The Senior Security Analyst is responsible for assisting the Information Security Team in protecting Client’s data assets while enabling the business. This role is key to ensuring SIEM and other key related security systems are accurately configured, alerting, and reporting. Additionally, role includes reviewing security access requests, assessing vulnerability management reports, assisting with incident management, working with senior management to improve security standards/procedures, and enhancing Client’s overall security footprint. This person must have ability to work both remotely and from the corporate office (when needed), a self-starter, can-do attitude, excellent written and verbal communication skills, works well with peers, and flexible/accommodating to changes in priorities.
Job Description and Details
- Primary security analyst working with managed service provider of Client’s Security Operations Center (SOC) and SIEM, ensuring tool is appropriately configured (i.e. correlation rules are effective and working as expected), minimizing false positives, and effectively alerting and reporting issues.
- Works with SOC and handles initial security incident assessment.
- Ensures content management system is effectively configured to securely manage web traffic and assesses requests to access or block specific web traffic and related items.

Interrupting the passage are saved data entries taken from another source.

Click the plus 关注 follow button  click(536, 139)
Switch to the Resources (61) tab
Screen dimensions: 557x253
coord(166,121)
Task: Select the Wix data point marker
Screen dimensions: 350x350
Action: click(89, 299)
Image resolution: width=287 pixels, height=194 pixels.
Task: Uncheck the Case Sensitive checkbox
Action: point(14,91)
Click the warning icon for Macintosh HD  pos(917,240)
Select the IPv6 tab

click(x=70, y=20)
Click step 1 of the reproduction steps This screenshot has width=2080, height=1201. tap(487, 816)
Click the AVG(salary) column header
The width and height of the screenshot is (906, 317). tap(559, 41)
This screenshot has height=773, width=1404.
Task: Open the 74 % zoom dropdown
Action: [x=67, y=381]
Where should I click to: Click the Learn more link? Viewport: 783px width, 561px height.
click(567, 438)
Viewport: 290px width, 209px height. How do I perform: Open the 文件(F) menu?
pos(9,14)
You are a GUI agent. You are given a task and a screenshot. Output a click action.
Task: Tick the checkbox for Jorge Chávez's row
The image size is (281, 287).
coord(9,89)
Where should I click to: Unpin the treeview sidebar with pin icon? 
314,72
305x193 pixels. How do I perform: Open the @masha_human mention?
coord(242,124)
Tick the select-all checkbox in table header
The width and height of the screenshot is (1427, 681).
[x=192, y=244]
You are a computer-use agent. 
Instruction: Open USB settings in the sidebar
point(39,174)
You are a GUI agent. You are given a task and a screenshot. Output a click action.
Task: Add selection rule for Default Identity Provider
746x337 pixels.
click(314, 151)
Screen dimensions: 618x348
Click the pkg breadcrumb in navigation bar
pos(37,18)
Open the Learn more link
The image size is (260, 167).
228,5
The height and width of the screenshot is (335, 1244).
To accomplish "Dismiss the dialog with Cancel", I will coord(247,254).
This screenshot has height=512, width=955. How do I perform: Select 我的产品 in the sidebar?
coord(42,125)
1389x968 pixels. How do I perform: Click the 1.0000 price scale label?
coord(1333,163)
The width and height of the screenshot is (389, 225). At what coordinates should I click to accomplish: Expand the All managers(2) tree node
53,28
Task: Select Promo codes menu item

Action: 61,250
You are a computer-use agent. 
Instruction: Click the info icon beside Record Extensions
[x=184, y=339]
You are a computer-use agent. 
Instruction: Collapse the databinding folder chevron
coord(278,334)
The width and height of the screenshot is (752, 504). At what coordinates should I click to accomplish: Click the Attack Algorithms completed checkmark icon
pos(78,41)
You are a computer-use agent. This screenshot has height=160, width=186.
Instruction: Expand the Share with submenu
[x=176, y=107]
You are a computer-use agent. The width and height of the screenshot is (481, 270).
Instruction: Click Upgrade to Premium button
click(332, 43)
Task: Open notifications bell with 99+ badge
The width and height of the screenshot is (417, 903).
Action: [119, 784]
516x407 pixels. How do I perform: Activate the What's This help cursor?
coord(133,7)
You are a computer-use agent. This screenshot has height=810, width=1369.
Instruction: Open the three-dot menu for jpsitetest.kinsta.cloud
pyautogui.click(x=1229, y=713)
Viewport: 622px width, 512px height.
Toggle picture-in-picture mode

- Primary resource managing ticket queue and working with management to ensure security requests are responded to in a timely manner and resources allocated to work tickets.
- Assesses various types of security requests, provides response (approval/deny, etc.), and works with management on detailed and complex requests to ensure appropriate feedback.
- Assists team with evaluating new security products, makes recommendations.
- Researches and analyzes threats and their behavior.
- Provides recommendations to threat mitigation strategies.
- Candidates should demonstrate in-depth knowledge of TCP/IP enterprise network services in addition to a demonstrated capability to perform network packet analysis and anomaly detection.
- Implements standard procedures for incident response while interfacing with management.
- Employs effective communications when assisting with security incident response procedures.
- Performs routine event reporting over time including trend reporting and analysis.
- Assists team with various annual security compliance audits, including providing detailed reporting and evidence for various controls.
- Understanding of network and security architecture best practices.
- CCNA knowledge level.
- Experience with implementation of security related network devices (i.e. firewalls, IPS/IDS), understanding of OSI model, net-flows, and client/server infrastructure design.
- Ability to implement standard procedures for incident response while interfacing with management.
- Experience working with content management systems (i.e. Forcepoint, Bluecoat, etc.).
- Experience with SIEM tools including purpose, correlation rule design, and related monitoring and reporting best practices.
- Experience triaging security related incidents and understanding how to utilize incident response plans.
- Ability to demonstrate knowledge of TCP/IP enterprise network communications and perform network packet analysis and anomaly detection.
- Experience evaluating security tools and making recommendations based on 3rd party and internal lab reviews.
- Experience working with IT auditors and providing evidence for related controls.
- Familiarity with Advanced Persistent Threat groups (Tactics, Techniques, and Procedures/Indicators of Compromise).
- Familiar with writing security or related IT policies.
- Familiar reviewing infrastructure designs, finding security gaps, and making recommendations to ensure a secure implementation.
- Bachelor’s degree in cyber security, networking, computer science or related field preferred.
- Excellent written and verbal communication skills.
- Minimum 5 years’ experience in cyber security, network security, or related experience.
- Easy going and gets along well with a diverse group of teammates.
- Flexible with work-from-home and/or in-office work schedule (hybrid mix).